The workplace is responding to the challenges of delivering their products and / or services, supporting individuals with specific needs, concerns, and circumstances, whilst operating in the wider context of increased anxiety, uncertainty and inherent risks. And then we have our own personal situations to deal with.
When dealing with the challenges identified above, and more, perhaps a good framework could look something like this:
It would be great to think that EDI rather than being something 'nice to do', or lip service being paid to business, financial and reputational impacts, that it might come out of this crisis with renewed vigour and understanding. This situation will provide case studies of discrimination that go beyond the normal thoughts of 'gender' and 'BAME' that some associated as EDI. The fears some companies had around home working might be negated, flexible agile working practices might become the default, data may have been updated to give a realistic understanding of workforce demographics and needs, remote tools might become the norm, and so forth. All these things would contribute to removing some of the barriers and obstacles that certain groups face to a fulfilling career.
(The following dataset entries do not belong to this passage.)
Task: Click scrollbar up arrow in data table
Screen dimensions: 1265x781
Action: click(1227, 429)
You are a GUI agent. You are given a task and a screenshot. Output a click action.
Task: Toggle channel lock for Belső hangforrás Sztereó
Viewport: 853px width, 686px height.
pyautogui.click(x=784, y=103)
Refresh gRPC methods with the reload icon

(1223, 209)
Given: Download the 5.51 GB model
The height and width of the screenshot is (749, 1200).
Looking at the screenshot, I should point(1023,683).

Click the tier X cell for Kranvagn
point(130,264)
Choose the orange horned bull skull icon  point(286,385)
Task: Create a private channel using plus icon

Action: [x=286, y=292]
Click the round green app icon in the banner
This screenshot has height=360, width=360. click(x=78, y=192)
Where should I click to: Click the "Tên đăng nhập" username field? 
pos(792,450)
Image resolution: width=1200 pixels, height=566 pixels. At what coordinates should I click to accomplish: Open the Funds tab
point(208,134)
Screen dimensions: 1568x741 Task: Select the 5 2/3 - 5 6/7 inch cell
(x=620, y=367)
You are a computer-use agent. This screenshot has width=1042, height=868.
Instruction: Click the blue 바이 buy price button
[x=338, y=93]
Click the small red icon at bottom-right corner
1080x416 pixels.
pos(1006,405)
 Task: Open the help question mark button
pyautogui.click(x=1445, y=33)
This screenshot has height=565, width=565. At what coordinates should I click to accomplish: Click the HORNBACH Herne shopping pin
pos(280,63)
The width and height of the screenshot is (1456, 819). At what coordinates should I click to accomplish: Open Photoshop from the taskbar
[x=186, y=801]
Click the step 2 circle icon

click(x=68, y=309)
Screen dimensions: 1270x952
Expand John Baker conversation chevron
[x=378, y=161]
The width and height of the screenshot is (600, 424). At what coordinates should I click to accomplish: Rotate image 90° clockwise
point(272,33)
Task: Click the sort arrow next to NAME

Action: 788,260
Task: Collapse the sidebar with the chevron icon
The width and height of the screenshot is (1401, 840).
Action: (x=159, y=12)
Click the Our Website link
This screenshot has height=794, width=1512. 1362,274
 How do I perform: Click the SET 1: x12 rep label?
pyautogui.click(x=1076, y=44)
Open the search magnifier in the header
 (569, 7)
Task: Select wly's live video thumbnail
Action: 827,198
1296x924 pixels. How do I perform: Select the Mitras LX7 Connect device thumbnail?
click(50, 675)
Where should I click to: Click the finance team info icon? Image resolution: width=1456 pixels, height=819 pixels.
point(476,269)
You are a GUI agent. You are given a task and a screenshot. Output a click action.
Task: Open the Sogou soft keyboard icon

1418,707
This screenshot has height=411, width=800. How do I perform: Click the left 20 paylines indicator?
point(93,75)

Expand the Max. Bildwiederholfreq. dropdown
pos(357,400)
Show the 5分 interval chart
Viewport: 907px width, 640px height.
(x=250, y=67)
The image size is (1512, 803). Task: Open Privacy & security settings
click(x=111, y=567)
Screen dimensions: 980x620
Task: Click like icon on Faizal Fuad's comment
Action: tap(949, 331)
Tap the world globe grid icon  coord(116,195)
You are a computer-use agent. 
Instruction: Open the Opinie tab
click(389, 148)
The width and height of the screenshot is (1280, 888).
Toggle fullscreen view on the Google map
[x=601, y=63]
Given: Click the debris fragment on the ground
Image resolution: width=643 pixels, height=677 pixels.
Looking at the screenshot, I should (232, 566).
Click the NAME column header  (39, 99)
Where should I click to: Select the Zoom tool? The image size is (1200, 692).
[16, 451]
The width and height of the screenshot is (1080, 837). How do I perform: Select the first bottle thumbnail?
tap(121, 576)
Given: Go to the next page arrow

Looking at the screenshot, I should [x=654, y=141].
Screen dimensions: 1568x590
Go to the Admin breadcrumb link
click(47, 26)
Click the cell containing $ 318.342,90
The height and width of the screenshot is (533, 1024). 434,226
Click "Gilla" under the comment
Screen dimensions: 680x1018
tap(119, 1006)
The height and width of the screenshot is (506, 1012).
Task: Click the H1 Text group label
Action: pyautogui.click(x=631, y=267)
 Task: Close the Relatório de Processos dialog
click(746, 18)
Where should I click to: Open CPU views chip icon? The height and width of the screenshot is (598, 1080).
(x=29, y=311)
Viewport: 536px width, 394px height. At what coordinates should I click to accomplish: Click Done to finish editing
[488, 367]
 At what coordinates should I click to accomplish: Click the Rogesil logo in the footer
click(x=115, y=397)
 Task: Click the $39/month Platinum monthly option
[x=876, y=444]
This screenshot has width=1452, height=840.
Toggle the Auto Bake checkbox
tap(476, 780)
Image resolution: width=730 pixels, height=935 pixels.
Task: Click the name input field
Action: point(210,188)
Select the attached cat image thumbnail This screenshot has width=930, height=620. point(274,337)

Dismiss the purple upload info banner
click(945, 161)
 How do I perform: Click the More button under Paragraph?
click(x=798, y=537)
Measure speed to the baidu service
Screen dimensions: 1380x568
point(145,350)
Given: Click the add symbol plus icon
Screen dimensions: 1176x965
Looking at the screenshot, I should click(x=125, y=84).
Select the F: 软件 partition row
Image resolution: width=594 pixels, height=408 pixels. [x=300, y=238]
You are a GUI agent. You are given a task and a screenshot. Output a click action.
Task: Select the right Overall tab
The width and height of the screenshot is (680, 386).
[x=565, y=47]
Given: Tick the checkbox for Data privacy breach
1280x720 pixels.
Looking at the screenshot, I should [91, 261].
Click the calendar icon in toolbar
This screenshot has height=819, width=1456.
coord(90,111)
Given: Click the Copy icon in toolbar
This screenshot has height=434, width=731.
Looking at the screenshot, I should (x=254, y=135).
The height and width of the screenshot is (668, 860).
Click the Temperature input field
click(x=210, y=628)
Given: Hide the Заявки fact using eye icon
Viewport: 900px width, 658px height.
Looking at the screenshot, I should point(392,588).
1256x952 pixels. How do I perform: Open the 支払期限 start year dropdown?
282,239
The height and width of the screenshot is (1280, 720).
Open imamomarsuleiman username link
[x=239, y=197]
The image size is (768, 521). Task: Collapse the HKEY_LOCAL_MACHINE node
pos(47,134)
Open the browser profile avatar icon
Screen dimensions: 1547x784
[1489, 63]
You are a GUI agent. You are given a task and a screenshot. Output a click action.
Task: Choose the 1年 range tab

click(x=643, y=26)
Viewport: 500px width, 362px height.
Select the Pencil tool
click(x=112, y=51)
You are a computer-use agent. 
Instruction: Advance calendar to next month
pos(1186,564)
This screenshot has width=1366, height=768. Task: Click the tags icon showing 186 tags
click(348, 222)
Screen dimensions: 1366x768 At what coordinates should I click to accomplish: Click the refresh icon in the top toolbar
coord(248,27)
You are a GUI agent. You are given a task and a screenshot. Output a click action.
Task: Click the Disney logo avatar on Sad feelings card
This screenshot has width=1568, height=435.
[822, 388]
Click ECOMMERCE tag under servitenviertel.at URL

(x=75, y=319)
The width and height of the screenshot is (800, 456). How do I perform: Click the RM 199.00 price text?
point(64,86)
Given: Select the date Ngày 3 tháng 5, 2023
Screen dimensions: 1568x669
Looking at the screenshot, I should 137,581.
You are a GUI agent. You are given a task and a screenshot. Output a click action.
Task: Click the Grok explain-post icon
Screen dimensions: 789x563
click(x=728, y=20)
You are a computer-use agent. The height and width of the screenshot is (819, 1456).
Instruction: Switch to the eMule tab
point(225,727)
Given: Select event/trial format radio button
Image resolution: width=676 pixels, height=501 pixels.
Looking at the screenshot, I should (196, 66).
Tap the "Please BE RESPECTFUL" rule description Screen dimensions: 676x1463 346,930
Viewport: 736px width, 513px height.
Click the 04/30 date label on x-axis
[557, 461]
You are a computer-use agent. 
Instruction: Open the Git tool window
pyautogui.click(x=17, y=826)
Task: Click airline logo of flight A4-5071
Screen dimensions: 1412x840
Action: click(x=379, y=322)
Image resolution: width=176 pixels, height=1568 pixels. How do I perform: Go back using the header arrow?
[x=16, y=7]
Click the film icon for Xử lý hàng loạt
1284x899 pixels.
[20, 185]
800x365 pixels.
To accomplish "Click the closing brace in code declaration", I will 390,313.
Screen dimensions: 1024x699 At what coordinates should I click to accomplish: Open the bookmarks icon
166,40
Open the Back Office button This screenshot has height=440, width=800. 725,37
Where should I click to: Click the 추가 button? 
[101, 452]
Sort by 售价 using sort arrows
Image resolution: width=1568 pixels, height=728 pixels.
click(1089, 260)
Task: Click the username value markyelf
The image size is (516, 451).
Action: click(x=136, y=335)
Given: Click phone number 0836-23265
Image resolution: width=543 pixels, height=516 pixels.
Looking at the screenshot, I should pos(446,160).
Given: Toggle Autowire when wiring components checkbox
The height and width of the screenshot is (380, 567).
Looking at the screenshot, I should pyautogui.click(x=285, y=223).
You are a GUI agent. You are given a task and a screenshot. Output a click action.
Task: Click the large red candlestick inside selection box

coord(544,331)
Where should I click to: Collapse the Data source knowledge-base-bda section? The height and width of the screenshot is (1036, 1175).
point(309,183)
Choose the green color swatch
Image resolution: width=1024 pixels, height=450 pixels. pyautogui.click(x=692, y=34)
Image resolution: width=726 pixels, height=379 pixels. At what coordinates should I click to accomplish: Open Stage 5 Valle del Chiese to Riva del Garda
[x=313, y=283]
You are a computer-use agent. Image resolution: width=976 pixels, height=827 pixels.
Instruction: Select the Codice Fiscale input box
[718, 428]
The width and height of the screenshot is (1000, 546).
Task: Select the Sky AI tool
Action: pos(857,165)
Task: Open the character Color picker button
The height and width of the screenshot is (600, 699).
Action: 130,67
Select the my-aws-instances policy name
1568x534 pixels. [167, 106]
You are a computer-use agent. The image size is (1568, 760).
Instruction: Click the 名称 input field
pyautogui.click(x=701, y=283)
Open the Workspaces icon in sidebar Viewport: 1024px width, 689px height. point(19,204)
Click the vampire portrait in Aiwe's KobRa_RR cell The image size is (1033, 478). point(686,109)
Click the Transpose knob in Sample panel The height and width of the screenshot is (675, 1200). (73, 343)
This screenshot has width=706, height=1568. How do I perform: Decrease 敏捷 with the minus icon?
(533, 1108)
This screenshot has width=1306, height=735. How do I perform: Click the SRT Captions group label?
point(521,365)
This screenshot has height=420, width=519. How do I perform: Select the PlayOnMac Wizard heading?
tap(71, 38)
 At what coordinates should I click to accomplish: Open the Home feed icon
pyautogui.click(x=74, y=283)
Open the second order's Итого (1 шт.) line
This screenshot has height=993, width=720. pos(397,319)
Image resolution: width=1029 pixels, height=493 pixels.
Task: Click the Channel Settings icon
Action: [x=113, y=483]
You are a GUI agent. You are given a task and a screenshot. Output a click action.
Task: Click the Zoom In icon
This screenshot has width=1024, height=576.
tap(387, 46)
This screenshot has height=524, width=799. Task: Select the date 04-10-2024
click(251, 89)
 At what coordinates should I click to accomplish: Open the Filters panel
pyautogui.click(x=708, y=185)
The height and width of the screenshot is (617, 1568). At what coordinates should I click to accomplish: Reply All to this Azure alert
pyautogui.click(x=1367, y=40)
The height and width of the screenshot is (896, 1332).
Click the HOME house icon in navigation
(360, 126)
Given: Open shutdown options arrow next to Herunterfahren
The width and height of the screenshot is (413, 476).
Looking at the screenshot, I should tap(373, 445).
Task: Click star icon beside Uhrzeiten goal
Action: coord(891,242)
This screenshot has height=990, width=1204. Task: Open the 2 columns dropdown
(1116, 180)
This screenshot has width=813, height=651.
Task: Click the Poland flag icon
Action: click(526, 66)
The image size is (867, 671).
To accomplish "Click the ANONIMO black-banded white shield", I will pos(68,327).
Like everything in life, this situation is transient, but if we don't learn, change and adapt, we will be susceptible to future challenges. This pandemic has given us an opportunity to change, an opportunity to examine our conditioned approach to the workplace, a chance for us to recognise that we all have individual needs, and they require an appropriate response for staff, products, services, and businesses to flourish, by recognising the importance of inclusion and the value of that diversity.